**** Study material ****

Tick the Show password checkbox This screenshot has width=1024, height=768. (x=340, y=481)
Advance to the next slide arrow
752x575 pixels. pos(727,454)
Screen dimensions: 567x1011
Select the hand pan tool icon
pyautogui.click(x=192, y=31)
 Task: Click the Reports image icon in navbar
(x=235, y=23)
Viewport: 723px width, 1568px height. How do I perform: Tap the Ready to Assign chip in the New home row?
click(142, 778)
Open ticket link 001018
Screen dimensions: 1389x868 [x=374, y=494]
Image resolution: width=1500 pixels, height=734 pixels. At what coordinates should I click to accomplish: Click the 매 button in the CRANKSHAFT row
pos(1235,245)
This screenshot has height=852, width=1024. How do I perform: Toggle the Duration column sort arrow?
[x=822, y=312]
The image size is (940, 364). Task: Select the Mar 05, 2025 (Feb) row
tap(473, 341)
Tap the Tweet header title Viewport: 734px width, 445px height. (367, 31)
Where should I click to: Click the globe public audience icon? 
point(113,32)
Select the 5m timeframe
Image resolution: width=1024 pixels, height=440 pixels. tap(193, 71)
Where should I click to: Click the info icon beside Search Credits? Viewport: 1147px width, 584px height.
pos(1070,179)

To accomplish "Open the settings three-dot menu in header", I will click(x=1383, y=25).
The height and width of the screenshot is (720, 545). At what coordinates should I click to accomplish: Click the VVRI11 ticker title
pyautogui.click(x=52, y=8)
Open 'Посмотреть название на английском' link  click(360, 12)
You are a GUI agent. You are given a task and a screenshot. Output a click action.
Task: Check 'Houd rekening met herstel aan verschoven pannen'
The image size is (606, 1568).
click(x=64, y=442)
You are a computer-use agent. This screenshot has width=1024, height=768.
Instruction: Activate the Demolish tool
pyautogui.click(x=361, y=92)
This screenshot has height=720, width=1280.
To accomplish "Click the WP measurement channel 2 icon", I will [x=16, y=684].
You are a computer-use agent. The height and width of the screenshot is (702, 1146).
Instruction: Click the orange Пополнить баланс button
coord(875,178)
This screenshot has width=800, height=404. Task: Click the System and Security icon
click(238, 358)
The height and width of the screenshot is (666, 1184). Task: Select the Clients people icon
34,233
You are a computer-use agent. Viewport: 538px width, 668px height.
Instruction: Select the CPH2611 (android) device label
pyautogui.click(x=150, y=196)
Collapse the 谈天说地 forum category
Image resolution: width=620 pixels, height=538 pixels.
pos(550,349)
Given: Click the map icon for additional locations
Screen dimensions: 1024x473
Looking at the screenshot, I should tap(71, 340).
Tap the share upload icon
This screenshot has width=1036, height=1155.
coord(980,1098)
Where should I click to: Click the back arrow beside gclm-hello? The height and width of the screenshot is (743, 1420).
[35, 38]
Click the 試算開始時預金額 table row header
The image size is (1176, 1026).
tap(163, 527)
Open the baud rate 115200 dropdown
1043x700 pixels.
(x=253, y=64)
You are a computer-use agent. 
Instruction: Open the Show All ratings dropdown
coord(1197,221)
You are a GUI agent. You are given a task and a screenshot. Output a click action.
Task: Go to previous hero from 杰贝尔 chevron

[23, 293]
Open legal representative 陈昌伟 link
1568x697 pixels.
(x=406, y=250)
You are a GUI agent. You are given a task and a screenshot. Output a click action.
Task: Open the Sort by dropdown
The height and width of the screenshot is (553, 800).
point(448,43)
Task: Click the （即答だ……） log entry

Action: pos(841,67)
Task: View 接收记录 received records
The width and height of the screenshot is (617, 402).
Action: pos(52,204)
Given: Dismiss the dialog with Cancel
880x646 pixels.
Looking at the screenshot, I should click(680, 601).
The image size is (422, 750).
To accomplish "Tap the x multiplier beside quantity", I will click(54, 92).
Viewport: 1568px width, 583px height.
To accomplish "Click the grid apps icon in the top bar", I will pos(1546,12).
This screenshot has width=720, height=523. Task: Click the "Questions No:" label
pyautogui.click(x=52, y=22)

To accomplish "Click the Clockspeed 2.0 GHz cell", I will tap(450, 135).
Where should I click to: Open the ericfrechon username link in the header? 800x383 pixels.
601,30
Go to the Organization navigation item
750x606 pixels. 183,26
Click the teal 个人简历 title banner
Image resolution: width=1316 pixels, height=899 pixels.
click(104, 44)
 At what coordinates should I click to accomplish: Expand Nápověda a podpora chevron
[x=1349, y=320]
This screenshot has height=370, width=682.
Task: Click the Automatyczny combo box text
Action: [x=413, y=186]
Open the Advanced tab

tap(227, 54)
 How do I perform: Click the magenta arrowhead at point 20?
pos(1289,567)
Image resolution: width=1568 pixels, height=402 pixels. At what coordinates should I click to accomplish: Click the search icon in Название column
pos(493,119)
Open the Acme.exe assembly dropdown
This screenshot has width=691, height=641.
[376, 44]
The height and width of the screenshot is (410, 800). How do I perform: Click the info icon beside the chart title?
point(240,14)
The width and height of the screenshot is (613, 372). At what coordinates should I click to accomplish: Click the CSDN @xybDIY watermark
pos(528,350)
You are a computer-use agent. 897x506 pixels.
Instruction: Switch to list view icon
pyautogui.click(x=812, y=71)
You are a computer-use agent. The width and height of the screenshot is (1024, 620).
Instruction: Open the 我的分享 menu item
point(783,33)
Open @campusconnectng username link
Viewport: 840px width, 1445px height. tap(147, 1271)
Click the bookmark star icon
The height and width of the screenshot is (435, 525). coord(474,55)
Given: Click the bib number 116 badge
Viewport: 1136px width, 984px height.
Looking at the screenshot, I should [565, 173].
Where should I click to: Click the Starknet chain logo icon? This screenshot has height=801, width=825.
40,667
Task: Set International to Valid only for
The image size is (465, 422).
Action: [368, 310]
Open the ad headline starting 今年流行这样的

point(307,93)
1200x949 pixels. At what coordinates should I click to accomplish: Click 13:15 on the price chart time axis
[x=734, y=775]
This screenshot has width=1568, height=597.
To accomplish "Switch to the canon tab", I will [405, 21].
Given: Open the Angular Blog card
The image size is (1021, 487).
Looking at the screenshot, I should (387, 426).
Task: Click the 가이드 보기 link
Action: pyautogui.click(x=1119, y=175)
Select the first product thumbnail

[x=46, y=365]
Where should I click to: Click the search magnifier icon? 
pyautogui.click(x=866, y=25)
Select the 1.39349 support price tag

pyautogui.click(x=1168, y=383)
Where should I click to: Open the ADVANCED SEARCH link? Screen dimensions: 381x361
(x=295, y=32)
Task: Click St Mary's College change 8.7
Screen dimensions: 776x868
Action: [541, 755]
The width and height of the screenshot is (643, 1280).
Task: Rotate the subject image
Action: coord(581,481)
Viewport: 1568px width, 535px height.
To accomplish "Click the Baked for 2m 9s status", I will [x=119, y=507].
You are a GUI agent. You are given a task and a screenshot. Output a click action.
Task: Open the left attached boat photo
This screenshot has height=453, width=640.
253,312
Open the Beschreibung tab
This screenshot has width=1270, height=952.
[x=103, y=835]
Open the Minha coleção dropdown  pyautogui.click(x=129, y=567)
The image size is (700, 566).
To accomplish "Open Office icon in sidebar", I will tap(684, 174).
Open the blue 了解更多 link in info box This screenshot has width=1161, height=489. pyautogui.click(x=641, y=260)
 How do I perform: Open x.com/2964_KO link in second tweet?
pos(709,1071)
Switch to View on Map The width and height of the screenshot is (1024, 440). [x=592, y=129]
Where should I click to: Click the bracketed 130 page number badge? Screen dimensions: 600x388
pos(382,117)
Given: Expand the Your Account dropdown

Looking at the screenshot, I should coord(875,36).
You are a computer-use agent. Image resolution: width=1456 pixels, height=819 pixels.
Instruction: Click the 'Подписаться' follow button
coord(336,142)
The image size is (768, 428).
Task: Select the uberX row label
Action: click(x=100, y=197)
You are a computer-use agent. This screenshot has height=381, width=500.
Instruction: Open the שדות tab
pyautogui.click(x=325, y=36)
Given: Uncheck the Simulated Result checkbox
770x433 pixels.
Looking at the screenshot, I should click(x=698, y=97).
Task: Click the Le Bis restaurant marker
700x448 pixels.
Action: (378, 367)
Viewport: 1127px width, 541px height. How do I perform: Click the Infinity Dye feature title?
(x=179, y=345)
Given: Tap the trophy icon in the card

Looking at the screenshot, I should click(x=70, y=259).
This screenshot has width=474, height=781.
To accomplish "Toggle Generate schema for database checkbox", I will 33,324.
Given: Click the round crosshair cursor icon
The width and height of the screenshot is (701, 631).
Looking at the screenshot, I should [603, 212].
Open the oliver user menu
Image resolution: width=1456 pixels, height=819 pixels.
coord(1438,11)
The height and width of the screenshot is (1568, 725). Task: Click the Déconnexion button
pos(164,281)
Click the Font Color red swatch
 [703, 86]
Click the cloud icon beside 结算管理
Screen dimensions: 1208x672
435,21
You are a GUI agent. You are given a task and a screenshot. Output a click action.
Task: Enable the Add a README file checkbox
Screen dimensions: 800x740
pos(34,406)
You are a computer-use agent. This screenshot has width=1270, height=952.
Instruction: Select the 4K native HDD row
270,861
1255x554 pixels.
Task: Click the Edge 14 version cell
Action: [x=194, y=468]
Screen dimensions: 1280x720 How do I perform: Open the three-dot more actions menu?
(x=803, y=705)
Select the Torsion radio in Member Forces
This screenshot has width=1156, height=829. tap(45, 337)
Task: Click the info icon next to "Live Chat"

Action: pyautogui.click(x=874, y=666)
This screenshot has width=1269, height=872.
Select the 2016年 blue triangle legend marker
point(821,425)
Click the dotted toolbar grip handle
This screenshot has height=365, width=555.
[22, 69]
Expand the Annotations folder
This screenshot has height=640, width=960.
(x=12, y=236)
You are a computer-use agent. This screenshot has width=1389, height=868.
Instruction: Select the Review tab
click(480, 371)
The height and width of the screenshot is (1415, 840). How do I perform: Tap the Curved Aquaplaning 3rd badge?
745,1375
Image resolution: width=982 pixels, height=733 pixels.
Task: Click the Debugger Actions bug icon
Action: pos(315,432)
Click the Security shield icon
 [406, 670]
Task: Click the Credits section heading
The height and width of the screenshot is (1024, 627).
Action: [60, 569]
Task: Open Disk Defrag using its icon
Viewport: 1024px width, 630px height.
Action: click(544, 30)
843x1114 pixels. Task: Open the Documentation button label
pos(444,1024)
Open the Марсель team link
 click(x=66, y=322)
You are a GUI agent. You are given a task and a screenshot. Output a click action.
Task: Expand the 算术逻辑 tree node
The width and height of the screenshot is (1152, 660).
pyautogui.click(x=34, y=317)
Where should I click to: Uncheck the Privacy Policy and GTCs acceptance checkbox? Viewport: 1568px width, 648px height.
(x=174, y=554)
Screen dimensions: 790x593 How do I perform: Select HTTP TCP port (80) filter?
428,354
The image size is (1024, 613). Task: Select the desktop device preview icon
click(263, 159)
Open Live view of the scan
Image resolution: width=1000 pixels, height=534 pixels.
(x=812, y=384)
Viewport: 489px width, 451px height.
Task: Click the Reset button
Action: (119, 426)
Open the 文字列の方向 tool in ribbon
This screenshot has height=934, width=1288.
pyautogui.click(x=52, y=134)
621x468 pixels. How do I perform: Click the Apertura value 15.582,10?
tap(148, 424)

****

Work order: Please make an exact copy of the lines above from the line with "Click the cloud icon beside 结算管理" through the line with "This screenshot has width=1269, height=872.", both ends included.

Your solution:
Click the cloud icon beside 结算管理
Screen dimensions: 1208x672
435,21
You are a GUI agent. You are given a task and a screenshot. Output a click action.
Task: Enable the Add a README file checkbox
Screen dimensions: 800x740
pos(34,406)
You are a computer-use agent. This screenshot has width=1270, height=952.
Instruction: Select the 4K native HDD row
270,861
1255x554 pixels.
Task: Click the Edge 14 version cell
Action: [x=194, y=468]
Screen dimensions: 1280x720 How do I perform: Open the three-dot more actions menu?
(x=803, y=705)
Select the Torsion radio in Member Forces
This screenshot has width=1156, height=829. tap(45, 337)
Task: Click the info icon next to "Live Chat"

Action: pyautogui.click(x=874, y=666)
This screenshot has width=1269, height=872.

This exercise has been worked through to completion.